Wednesday 12 February 2014

Finding What You're Looking For

Finding What You're Looking For

A previous blog entry looked at simple searching with find(). Now we will look deeper into building queries. This blog covers:
  • Numbers and searching ranges
  • Arrays and searching in them
  • Building logical expressions
  • Regular expressions for super flexible searching

Numbers and Ranges

Numeric data is inserted into MongoDB without quotes, just as we'd treat a number in any programming language:

db.eg.insert({Name : "Bill", Age : 18})
db.eg.insert({Name : "Ted", Age : 17})

and we can search for exact numbers:

db.eg.find({Age:17})

or those in a range:

db.eg.find({Age: {$lt : 18}})

Other useful operators include:

  • $lte - Less than or equal
  • $gt - Greater than
  • $gte - Greater than or equal
  • $ne - Not equal

Inserting and Searching Arrays

To search for each and any of an array of possible matches on the same field, you can specify an array of target values. This is better than a string of $or operators.

db.eg.find({Name : { $in : ["Bill" , "Ted"]}})

Note the [ ] square brackets to  denote the array.

You can insert an array as a value in a document:

db.eg.insert({Likes: ["Ice cream","Apples","Chocolate"]})

and search for one or more items in it:

db.eg.find({Likes: { $in: ["Apples","Gin"]}})

If you want to match a single term to the array, the single term still needs to be in an array of length one:

db.eg.find({Likes: { $in: ["Apples"]}})

The opposite of $in is $nin, which means not in.

Building Logical Expressions

I've already hinted at it: you can build logical expressions for a search using $and, $or, $not and $nor. A simple AND is implemented implicitly by MongoDB if you provide a comma separated list of matches:

db.eg.find({Name: "Bill", Age: 18})

is the same as

db.eg.find({$and: [{Name: "Bill"}, {Age: 18}]})

but we must be explicit if we want to use OR:

db.eg.find({$or: [{Name: "Bill"}, {Age: 17}]})

$Not does as you'd expect and $nor means not and not.

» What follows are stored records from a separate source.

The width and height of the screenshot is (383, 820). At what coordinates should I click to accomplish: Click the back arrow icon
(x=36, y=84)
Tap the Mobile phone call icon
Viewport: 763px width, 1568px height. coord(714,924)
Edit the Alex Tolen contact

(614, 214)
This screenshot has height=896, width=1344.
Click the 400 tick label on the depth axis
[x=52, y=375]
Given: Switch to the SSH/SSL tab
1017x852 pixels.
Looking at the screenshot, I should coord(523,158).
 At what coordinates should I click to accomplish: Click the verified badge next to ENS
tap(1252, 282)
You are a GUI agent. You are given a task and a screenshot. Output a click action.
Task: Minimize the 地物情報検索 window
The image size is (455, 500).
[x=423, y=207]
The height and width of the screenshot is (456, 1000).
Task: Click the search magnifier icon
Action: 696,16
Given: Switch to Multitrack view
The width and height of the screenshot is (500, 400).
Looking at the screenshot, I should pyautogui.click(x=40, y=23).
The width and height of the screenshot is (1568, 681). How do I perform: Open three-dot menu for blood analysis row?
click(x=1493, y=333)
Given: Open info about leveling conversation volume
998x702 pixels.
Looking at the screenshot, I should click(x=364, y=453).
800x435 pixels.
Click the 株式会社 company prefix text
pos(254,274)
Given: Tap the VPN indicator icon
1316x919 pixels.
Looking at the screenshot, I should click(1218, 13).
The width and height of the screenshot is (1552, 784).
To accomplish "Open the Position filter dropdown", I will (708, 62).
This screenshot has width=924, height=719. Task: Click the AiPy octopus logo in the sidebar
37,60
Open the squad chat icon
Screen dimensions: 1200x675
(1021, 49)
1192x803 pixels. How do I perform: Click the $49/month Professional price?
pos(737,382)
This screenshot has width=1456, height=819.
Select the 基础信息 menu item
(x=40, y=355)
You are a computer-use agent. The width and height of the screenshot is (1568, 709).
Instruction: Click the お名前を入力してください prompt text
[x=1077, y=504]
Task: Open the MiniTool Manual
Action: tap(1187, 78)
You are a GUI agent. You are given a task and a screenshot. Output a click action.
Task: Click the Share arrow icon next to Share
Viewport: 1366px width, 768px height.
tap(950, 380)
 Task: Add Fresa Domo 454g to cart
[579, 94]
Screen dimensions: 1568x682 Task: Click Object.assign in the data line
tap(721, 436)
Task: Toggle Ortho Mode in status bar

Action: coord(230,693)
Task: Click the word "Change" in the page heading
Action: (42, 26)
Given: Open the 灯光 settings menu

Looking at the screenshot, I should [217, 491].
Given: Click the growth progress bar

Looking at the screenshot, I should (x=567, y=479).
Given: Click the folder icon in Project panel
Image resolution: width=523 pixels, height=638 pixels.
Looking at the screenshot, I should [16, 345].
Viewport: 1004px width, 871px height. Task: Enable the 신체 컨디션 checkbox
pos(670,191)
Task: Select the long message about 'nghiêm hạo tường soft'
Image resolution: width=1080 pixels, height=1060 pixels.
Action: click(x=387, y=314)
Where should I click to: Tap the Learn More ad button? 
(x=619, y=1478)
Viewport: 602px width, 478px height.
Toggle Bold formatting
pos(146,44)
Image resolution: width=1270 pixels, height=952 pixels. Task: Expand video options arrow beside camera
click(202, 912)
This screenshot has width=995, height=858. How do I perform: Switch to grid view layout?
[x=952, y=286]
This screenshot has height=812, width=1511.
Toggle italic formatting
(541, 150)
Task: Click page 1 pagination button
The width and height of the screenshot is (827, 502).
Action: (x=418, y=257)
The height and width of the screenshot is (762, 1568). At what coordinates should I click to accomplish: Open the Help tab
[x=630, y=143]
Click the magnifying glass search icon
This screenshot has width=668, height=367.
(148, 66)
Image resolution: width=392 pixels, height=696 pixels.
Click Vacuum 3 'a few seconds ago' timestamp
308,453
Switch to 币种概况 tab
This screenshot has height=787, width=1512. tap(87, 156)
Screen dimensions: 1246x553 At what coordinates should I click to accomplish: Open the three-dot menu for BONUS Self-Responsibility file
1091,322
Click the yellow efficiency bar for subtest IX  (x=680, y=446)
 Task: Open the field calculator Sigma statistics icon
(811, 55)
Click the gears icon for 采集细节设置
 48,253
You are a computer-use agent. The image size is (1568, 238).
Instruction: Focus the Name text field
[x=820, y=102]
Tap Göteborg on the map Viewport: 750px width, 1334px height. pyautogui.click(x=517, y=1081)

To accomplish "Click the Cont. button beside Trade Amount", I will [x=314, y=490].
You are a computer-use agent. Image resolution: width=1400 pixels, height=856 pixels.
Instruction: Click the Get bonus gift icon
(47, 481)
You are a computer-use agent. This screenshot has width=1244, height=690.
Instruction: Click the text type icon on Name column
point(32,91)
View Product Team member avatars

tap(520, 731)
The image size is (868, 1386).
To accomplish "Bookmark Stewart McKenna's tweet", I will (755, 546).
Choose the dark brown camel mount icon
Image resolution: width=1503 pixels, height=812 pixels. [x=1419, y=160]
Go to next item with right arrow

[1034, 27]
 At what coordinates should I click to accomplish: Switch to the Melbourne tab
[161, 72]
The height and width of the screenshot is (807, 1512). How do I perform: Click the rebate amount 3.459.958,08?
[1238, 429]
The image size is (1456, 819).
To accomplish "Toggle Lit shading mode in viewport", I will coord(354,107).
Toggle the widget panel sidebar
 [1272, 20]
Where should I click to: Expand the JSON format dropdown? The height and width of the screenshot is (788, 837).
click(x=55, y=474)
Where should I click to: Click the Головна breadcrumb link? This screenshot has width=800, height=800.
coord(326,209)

Finally, if you want to specify more complex matches on a single value, you can use regular expressions, which are described below:

Searching with Regular Expressions

You can build some reasonably complex searches with a mixture of AND, OR, and NOT, but logical expressions are less useful if you want to match certain classes of string. For example, a search to find all the names that include a number (Like Joe90 or Ben10). For this, we need regular expressions.

There are two ways to tell MongoDB you want to use a regular expression. One is to use the Javascript notation and the other is to use the MongoDB $regex operator.

The Javascript notation puts the regular expression between slashes, followed by any options. Here is the syntax:

/expression/options

and the $regex operator makes things explicit:

{ $regex: 'expression', $options: 'options' }

And now some examples from a collection called db.colc:


find({Name: /ev/}) Find names that contain "ev" anywhere
find({Name: /^K/i}) Find names that start with "K", ignoring case (K or k)
find({Name: /[abc]/}) Find names that contain "a" or "b" or "c" anywhere
find({Name: /\w{1,}\d{1,}/}) Find names that end with some numbers

It all looks a bit cryptic, but you get the idea - you can specify pretty much any pattern you want. To do it confidently off the top of your head takes a bit of practice, but its worthwhile as regular expressions have many other uses. Once you can do it in Javascript, for example, you can validate web forms before they are submitted.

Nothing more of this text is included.